■ **What the task asks**
Answer these from the abstract on coldwater fish habitat in Minnesota lakes:
1. How many study lakes was the model calibrated with?
2. What was the average standard error of estimate for dissolved oxygen?
3. For which coldwater fish species did the study seek refuge lakes?

■ **Extract to read**
Projecting the Impact of Climatic Change on Coldwater Fish Habitat in Minnesota Lakes

Abstract

Climate warming would alter water temperature and dissolved oxygen (DO) characteristics of lakes. These changes can be expected to have an effect on fish populations. A process-oriented, dynamic, one-dimensional year-round lake water quality model was developed and applied to simulate daily temperature and DO profiles in Minnesota lakes over 48 (1961 to 2008) or 18 (1991 to 2008) years, depending on weather data availability. The model was calibrated with data from 28 study lakes, and the average standard error of estimate against measured data was 1.47 o C for water temperature and 1.50 mg/L for DO. Projected future climate scenarios were based on the output of the Coupled Global Climate Model (CGCM), CCCma CGCM 3.1 from the Canadian Climate Centre for Climate Modeling and Analysis (CCCma), and the Model for Interdisciplinary Research on Climate, MIROC 3.2 developed in Japan. Simulated water temperature and DO profiles under past and projected future climate conditions were used to identify coldwater fish habitat in the 28 Minnesota lakes. The purpose of the study was to identify refuge lakes for cisco (tullibee), a coldwater fish species, under climate warming scenarios. Cisco is a food source for predatory sport fish species such as walleye and northern pike. Suitable coldwater fish habitat was identified by two methods: (1) a constant upper (lethal) temperature and a lower DO survival limit over the entire simulation period, or (2) variable temperature and DO survival limits based on observed fish mortality. Results obtained by both fish habitat models indicate that 19 deep, seasonally stratified, mesotrophic or oligotrophic lakes located in north or north-central Minnesota can support coldwater fish habitat under both past and future climate scenarios, and these lakes are candidates of refuge lakes. Once refuge lakes are identified, lake watershed protection efforts can be initiated at refuge lakes to prevent deterioration of water quality in these lakes by anthropogenic activities. The presentation will cover the lake water quality model development and calibration, the fish habitat model development, the application of both models to 28 lakes, the simulation results and the implications for watershed management to prevent other deteriorations of coldwater fish habitat.

■ **Recorded data**
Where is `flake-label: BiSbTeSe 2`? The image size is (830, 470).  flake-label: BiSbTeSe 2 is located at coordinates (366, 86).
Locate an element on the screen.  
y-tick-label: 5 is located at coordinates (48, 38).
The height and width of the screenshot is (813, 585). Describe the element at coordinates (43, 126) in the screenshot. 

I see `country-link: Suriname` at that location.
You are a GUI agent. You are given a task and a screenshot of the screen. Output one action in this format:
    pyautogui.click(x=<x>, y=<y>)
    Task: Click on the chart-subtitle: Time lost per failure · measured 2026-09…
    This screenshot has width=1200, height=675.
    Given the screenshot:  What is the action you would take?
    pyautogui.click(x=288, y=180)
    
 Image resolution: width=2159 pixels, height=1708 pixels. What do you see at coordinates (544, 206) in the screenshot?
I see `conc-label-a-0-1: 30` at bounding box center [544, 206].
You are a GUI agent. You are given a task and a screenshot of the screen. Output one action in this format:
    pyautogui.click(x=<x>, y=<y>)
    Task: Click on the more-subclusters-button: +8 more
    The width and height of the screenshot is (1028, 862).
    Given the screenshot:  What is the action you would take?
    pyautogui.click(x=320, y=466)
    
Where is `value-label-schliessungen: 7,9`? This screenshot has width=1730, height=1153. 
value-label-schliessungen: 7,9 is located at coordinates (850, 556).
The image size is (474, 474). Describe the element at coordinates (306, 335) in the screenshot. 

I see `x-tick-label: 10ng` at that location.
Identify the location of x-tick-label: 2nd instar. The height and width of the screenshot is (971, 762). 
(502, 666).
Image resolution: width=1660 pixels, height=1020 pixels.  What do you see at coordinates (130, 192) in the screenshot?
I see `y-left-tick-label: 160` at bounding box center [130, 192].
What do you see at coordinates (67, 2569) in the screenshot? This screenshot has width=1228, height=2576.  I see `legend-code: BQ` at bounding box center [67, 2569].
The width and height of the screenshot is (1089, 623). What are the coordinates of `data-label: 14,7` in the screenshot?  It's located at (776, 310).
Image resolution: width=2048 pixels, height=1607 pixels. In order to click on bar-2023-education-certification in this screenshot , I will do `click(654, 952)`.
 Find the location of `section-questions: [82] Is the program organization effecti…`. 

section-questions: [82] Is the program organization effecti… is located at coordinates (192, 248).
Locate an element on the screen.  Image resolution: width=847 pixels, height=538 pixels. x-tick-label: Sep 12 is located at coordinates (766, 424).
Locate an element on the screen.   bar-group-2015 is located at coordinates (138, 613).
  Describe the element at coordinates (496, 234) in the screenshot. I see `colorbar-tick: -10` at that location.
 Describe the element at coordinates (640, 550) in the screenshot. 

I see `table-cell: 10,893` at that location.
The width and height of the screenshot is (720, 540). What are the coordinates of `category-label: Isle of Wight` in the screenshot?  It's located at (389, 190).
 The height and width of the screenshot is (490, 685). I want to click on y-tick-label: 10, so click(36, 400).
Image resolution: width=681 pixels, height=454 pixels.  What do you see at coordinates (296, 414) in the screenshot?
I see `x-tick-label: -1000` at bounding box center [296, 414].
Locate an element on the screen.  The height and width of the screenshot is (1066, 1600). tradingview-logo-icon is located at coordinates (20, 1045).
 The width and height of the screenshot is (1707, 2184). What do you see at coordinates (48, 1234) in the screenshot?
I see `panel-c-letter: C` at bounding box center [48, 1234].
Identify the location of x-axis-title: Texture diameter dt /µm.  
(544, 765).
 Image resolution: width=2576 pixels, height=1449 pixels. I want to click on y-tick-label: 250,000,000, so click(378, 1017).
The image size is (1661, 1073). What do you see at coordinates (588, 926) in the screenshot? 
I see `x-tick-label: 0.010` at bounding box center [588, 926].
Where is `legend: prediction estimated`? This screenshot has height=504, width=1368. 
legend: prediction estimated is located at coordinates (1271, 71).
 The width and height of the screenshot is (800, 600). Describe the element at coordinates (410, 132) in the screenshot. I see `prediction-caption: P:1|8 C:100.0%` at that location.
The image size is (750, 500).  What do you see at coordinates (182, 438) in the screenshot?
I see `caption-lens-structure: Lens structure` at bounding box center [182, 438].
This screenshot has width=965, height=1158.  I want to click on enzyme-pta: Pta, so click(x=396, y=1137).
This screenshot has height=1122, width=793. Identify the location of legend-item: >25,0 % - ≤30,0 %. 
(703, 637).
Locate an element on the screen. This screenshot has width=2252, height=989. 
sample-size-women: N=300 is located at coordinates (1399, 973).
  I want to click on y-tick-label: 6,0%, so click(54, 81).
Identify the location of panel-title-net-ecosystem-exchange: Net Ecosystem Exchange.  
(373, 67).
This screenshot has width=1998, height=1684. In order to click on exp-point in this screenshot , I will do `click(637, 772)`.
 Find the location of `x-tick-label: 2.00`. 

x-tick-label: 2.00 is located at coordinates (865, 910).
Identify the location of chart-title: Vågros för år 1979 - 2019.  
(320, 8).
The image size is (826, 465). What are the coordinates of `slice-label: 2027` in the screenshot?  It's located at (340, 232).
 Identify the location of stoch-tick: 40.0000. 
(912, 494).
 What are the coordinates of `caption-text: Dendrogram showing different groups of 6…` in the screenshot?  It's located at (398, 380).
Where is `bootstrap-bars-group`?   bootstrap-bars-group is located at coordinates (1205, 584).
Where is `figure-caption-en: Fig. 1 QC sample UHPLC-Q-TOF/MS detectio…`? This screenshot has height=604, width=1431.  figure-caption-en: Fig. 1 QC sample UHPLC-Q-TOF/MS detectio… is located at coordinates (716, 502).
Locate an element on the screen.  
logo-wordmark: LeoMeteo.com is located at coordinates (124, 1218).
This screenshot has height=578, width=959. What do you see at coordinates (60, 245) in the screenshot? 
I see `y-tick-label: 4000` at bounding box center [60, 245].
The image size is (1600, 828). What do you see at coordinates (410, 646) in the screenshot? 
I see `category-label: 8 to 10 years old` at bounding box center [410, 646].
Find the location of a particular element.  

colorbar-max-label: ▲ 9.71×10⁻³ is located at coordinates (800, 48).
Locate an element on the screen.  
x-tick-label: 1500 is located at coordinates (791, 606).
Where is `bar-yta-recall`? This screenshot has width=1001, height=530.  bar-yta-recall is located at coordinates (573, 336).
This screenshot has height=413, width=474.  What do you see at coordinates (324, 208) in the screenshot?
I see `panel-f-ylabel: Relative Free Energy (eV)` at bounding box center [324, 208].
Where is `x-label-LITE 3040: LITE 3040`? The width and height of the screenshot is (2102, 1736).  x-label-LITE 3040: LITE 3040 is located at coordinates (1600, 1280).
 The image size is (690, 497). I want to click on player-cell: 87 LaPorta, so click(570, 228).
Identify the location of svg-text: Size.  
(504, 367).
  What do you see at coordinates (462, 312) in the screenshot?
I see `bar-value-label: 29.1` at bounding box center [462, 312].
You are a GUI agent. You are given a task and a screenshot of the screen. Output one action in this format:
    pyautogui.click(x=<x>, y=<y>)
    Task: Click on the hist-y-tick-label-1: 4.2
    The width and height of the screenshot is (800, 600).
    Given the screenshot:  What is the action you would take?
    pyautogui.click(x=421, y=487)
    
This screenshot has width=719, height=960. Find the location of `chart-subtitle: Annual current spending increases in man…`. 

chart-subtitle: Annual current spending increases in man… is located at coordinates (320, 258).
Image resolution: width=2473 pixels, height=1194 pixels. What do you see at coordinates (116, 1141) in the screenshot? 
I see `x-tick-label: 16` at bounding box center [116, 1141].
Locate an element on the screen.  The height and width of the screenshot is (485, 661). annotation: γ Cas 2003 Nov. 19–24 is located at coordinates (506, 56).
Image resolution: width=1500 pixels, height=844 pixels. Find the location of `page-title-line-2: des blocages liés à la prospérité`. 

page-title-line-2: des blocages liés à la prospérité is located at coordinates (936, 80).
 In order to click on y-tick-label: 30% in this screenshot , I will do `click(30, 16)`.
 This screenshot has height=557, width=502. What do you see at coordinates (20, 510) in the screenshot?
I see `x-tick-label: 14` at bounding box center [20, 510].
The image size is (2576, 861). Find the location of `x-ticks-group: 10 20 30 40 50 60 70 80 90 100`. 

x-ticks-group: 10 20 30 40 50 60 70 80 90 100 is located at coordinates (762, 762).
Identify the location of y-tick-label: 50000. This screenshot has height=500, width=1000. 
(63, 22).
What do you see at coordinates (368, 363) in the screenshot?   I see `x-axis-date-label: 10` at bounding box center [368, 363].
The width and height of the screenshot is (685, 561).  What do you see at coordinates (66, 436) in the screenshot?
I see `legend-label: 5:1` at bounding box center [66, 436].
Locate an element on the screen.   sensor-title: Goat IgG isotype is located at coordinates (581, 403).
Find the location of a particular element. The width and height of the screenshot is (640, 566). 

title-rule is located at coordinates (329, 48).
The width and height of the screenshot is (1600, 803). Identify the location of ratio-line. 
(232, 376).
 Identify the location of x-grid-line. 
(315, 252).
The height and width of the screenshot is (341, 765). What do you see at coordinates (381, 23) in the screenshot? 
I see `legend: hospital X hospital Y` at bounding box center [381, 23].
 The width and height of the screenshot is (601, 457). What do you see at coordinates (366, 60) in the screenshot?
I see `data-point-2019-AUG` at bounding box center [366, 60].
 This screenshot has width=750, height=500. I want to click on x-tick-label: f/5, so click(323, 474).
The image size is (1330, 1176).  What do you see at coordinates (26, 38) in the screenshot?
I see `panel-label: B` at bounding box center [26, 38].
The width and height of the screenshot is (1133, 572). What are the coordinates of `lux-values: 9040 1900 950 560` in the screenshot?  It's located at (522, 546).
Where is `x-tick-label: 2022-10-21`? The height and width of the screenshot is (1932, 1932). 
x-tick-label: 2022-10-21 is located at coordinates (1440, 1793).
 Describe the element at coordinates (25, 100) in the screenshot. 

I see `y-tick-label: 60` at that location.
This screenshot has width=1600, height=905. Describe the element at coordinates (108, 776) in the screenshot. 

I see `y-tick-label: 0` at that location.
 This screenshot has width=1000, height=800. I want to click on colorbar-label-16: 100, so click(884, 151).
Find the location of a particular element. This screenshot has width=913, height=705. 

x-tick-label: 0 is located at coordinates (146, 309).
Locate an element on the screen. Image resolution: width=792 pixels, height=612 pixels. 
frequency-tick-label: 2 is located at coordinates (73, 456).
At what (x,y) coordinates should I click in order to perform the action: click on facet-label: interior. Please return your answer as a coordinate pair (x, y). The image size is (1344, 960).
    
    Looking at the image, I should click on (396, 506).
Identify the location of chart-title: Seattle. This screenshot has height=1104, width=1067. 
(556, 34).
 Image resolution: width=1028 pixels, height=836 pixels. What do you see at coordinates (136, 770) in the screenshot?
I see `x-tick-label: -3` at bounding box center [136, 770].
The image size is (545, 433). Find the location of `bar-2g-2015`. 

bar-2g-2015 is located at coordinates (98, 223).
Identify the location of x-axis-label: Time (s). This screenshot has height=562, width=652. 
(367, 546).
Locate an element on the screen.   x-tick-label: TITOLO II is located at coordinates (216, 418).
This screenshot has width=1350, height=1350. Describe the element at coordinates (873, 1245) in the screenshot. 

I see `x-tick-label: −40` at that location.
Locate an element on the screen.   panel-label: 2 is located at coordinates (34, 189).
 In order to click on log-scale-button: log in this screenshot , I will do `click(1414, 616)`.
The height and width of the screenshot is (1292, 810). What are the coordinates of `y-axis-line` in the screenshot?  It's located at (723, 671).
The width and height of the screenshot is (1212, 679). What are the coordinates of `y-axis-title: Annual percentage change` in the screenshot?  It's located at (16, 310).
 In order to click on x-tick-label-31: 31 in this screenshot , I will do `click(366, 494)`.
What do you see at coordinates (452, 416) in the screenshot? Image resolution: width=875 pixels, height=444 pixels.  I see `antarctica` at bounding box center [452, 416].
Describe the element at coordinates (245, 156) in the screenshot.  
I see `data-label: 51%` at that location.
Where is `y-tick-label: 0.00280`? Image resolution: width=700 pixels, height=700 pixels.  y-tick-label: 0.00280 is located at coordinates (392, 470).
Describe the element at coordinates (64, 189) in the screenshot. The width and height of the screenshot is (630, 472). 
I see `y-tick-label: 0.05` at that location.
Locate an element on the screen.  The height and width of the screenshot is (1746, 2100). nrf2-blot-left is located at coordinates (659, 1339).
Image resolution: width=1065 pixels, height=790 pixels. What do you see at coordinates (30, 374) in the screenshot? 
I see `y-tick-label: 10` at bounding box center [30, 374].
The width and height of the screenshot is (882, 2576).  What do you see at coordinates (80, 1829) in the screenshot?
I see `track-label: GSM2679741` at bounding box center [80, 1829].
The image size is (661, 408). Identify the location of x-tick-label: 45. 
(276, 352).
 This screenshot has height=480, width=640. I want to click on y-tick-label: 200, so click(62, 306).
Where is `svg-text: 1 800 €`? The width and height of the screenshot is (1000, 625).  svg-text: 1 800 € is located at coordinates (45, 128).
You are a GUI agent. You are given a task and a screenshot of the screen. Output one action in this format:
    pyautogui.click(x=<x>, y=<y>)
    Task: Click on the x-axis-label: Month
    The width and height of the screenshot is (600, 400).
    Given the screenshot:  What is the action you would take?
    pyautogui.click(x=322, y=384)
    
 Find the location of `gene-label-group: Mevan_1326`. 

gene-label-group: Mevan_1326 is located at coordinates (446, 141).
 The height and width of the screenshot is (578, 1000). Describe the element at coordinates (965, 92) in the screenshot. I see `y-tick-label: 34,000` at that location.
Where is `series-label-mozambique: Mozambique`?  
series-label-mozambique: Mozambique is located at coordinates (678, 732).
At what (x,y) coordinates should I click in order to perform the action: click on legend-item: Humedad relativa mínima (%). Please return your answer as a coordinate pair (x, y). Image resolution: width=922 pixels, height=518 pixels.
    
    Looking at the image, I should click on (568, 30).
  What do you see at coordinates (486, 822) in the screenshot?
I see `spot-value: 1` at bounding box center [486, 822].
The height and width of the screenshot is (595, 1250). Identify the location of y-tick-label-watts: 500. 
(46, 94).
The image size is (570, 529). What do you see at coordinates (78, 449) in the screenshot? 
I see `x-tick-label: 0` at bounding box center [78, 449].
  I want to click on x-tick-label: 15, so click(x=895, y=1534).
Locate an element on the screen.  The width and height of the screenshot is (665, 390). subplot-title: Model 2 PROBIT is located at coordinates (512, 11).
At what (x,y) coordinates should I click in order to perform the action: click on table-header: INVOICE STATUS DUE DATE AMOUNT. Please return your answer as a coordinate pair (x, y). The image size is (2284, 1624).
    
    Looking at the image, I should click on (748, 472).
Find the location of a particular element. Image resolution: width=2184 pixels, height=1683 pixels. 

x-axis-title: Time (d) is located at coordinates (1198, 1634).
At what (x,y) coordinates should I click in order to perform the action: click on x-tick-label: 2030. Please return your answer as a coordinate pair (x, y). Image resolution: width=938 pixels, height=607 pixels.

■ **Solved exercise**
1. 28
2. 1.50 mg/L
3. Cisco (tullibee)